MediaSense keeps
track of a number of metrics and statistics about its own performance and
raises alarms when certain thresholds are exceeded. The system also protects
itself by rejecting requests that would cause it to exceed its critical
capacity limits. When the node is at capacity, new recordings are redirected to
other nodes (if available) or rejected and lost.
Since recording is
always considered to be the highest priority operation, MediaSense reserves a
certain amount of capacity specifically for that purpose, electing to reject
media output requests while still continuing to accept new recording requests.
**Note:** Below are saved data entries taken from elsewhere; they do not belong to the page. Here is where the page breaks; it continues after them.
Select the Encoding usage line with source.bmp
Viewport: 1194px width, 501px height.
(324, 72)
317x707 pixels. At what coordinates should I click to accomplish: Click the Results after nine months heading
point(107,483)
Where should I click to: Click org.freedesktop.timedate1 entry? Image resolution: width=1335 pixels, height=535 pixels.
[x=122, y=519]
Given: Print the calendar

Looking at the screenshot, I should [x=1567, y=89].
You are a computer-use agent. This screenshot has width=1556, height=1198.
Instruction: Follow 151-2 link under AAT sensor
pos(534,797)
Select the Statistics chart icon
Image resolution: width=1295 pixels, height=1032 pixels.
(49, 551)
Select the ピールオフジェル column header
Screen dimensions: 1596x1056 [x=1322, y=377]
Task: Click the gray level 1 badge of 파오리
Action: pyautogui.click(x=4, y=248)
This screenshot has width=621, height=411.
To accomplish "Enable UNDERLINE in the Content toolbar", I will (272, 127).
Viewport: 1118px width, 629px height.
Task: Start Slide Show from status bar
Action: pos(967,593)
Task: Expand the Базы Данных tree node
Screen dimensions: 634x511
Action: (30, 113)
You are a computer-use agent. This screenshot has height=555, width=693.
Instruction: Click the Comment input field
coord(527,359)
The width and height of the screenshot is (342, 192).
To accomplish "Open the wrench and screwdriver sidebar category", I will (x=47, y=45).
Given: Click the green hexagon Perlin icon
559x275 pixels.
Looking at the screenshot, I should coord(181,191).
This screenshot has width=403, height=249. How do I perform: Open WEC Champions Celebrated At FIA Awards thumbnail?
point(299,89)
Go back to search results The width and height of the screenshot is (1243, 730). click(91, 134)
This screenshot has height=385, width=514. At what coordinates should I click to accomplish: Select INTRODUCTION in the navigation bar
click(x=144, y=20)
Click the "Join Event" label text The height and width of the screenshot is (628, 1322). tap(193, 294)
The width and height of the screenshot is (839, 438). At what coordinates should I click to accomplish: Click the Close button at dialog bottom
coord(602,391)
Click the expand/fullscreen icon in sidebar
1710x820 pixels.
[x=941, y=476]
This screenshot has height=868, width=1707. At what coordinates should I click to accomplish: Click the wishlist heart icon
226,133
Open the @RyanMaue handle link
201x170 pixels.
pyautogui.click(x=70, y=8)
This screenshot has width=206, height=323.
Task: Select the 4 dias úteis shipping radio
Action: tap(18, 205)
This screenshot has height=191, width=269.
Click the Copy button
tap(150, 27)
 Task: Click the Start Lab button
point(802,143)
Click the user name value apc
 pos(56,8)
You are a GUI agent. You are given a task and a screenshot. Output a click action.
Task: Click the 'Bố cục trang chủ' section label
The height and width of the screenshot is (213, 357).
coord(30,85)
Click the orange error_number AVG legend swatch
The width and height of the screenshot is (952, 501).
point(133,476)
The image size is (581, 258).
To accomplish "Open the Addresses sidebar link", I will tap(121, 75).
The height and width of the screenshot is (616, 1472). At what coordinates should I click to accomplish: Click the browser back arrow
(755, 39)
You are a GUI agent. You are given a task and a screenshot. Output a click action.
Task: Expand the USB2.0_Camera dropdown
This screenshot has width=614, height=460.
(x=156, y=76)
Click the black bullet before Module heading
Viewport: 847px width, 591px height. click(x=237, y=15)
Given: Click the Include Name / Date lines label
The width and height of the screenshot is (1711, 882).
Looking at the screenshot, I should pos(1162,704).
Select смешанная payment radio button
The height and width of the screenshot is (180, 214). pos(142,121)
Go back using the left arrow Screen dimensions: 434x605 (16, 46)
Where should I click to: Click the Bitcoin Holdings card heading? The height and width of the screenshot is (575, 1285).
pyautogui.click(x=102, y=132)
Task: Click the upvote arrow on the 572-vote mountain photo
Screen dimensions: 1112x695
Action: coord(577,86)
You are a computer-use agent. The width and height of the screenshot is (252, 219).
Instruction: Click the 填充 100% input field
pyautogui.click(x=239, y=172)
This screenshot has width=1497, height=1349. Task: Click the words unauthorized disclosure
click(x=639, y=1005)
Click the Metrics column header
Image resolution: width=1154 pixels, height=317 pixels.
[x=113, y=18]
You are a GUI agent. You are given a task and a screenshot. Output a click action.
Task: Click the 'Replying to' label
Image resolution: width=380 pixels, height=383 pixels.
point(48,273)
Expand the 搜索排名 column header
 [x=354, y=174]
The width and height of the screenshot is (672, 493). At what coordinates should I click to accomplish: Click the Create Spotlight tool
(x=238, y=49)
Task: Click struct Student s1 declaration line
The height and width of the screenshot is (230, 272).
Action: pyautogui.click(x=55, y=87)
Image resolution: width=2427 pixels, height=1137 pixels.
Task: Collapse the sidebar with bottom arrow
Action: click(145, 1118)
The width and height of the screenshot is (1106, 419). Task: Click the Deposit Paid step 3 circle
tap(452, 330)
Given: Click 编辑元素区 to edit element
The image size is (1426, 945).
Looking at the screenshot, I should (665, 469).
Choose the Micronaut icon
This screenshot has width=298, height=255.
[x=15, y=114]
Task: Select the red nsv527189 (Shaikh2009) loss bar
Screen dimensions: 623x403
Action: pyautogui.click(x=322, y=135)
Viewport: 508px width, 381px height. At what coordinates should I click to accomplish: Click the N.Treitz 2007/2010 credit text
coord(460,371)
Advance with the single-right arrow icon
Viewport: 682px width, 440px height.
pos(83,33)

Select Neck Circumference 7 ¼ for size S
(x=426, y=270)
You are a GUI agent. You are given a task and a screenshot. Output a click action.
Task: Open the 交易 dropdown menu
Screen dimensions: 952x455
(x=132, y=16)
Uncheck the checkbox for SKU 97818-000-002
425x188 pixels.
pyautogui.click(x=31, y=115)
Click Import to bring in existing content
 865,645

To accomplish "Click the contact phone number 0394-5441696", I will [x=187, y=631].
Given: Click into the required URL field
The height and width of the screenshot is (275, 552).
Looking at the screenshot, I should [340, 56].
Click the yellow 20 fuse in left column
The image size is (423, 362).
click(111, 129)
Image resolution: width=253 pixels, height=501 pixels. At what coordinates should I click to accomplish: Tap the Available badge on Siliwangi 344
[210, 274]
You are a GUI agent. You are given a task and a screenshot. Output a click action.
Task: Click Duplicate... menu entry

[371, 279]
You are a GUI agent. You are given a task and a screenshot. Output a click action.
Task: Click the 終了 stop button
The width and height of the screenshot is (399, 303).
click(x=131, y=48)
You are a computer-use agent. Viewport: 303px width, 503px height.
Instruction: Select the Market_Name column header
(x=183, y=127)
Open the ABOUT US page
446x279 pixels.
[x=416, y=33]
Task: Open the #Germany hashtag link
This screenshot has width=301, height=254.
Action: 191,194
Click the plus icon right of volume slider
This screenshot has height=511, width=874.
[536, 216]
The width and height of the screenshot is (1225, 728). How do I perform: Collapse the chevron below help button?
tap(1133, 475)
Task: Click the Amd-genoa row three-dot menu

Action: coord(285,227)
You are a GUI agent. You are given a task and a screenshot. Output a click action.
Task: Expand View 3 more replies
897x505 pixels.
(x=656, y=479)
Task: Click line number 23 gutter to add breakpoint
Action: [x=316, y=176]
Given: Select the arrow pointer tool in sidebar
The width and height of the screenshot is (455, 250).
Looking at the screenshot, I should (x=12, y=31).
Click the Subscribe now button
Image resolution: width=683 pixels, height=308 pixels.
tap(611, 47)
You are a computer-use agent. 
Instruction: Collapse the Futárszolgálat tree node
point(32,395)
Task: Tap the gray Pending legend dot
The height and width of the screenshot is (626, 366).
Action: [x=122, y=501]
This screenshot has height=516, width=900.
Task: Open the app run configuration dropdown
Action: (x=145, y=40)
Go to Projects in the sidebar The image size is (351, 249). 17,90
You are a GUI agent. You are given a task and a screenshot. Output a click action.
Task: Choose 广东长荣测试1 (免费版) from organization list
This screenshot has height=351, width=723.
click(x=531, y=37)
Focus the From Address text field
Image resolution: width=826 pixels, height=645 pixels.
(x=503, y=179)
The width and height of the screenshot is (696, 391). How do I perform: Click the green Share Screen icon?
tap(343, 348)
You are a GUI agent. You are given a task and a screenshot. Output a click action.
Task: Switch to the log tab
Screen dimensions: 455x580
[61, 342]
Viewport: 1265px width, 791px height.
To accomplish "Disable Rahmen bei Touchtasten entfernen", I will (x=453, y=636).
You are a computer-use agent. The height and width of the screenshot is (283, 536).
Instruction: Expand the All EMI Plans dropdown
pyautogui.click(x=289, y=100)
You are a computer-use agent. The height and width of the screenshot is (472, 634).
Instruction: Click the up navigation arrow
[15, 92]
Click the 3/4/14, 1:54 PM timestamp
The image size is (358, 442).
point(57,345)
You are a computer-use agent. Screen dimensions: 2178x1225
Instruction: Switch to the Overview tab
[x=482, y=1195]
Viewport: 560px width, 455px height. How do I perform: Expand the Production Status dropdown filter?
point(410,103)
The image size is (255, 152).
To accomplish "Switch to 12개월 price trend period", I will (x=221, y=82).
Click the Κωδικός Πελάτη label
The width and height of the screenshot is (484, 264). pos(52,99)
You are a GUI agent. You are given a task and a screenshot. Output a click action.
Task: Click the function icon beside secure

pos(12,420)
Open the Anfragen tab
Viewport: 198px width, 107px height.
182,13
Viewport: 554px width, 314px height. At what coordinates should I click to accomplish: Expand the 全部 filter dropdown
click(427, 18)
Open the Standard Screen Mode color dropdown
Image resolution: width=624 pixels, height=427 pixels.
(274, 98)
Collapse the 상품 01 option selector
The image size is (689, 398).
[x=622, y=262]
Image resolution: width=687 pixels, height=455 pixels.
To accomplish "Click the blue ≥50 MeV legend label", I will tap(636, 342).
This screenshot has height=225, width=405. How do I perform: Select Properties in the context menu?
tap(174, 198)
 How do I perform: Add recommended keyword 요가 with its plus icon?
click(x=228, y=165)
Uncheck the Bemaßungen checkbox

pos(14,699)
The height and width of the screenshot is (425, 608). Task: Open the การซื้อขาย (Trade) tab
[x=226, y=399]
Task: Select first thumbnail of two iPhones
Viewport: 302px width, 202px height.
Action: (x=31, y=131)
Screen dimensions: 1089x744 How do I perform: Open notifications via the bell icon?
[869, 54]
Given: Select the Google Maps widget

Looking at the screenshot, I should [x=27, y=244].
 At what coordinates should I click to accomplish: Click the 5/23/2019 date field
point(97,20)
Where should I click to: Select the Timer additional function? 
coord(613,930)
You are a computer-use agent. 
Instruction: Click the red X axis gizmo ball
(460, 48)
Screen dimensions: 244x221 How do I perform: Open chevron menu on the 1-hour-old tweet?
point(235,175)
Media output requests (such as live monitoring, playback, raw download and .mp4
or .wav conversion) result in 503 responses when the node is at capacity.
The relative
weight of various media is also considered for overload throttling. For
example, video takes significantly more capacity than audio.
Note however, that
these are overload protection mechanisms only; they are not intended to enforce
licensed or rated capacity. They reflect the levels at which the product has
been tested and they exist so that MediaSense nodes can protect themselves and
offer graceful service degradation in case of severe overuse.
It is still the
customer's responsibility to engineer his or her deployment such that the
overall rated node and cluster capacities are not exceeded.
MediaSense also
protects itself with respect to media storage capacity. It raises alarms,
redirects new calls to other nodes (if available), prunes older recordings to
recover space (if permitted), and even drops existing calls (as a last resort)
in order to maintain the integrity of existing recordings.
The Real Time
Monitoring Tool (RTMT) provides a great deal of statistical information about
use levels and throttling activities for each node.